YOUR GOAL: Exact reproduction of every entry is required.

::::

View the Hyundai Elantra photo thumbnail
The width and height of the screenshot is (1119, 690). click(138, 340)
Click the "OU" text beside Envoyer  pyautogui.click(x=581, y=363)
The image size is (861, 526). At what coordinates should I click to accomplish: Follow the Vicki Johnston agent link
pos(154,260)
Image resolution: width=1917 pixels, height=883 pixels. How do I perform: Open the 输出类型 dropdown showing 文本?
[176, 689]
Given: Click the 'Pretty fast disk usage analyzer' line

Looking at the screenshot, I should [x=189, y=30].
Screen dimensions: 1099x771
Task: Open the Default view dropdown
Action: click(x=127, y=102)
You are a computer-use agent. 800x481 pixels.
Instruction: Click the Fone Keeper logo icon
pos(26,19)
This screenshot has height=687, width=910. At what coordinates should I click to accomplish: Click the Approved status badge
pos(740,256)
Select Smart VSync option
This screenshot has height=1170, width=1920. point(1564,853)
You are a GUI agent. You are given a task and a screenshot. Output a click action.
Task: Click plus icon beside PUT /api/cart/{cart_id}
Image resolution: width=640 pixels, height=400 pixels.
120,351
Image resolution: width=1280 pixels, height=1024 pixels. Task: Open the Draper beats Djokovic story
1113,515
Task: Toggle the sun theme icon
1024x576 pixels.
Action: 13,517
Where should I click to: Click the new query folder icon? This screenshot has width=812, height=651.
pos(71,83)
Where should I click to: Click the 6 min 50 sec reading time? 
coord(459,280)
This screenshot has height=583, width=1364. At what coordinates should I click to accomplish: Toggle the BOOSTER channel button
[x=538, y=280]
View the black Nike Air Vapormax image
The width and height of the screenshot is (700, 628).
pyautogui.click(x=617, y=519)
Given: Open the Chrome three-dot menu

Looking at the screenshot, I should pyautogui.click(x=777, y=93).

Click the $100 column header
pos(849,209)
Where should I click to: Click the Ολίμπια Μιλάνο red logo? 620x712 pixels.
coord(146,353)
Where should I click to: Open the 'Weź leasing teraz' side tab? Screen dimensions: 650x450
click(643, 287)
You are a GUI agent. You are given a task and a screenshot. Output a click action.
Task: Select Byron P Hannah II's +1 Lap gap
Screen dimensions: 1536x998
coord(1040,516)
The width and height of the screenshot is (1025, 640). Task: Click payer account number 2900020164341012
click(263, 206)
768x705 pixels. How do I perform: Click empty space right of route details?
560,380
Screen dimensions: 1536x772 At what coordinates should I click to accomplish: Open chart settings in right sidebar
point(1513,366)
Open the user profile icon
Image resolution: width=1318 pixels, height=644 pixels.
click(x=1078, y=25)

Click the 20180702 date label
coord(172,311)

::::

SOLVED PROBLEM:
View the Hyundai Elantra photo thumbnail
The width and height of the screenshot is (1119, 690). click(138, 340)
Click the "OU" text beside Envoyer  pyautogui.click(x=581, y=363)
The image size is (861, 526). At what coordinates should I click to accomplish: Follow the Vicki Johnston agent link
pos(154,260)
Image resolution: width=1917 pixels, height=883 pixels. How do I perform: Open the 输出类型 dropdown showing 文本?
[176, 689]
Given: Click the 'Pretty fast disk usage analyzer' line

Looking at the screenshot, I should [x=189, y=30].
Screen dimensions: 1099x771
Task: Open the Default view dropdown
Action: click(x=127, y=102)
You are a computer-use agent. 800x481 pixels.
Instruction: Click the Fone Keeper logo icon
pos(26,19)
This screenshot has height=687, width=910. At what coordinates should I click to accomplish: Click the Approved status badge
pos(740,256)
Select Smart VSync option
This screenshot has height=1170, width=1920. point(1564,853)
You are a GUI agent. You are given a task and a screenshot. Output a click action.
Task: Click plus icon beside PUT /api/cart/{cart_id}
Image resolution: width=640 pixels, height=400 pixels.
120,351
Image resolution: width=1280 pixels, height=1024 pixels. Task: Open the Draper beats Djokovic story
1113,515
Task: Toggle the sun theme icon
1024x576 pixels.
Action: 13,517
Where should I click to: Click the new query folder icon? This screenshot has width=812, height=651.
pos(71,83)
Where should I click to: Click the 6 min 50 sec reading time? 
coord(459,280)
This screenshot has height=583, width=1364. At what coordinates should I click to accomplish: Toggle the BOOSTER channel button
[x=538, y=280]
View the black Nike Air Vapormax image
The width and height of the screenshot is (700, 628).
pyautogui.click(x=617, y=519)
Given: Open the Chrome three-dot menu

Looking at the screenshot, I should pyautogui.click(x=777, y=93).

Click the $100 column header
pos(849,209)
Where should I click to: Click the Ολίμπια Μιλάνο red logo? 620x712 pixels.
coord(146,353)
Where should I click to: Open the 'Weź leasing teraz' side tab? Screen dimensions: 650x450
click(643, 287)
You are a GUI agent. You are given a task and a screenshot. Output a click action.
Task: Select Byron P Hannah II's +1 Lap gap
Screen dimensions: 1536x998
coord(1040,516)
The width and height of the screenshot is (1025, 640). Task: Click payer account number 2900020164341012
click(263, 206)
768x705 pixels. How do I perform: Click empty space right of route details?
560,380
Screen dimensions: 1536x772 At what coordinates should I click to accomplish: Open chart settings in right sidebar
point(1513,366)
Open the user profile icon
Image resolution: width=1318 pixels, height=644 pixels.
click(x=1078, y=25)

Click the 20180702 date label
coord(172,311)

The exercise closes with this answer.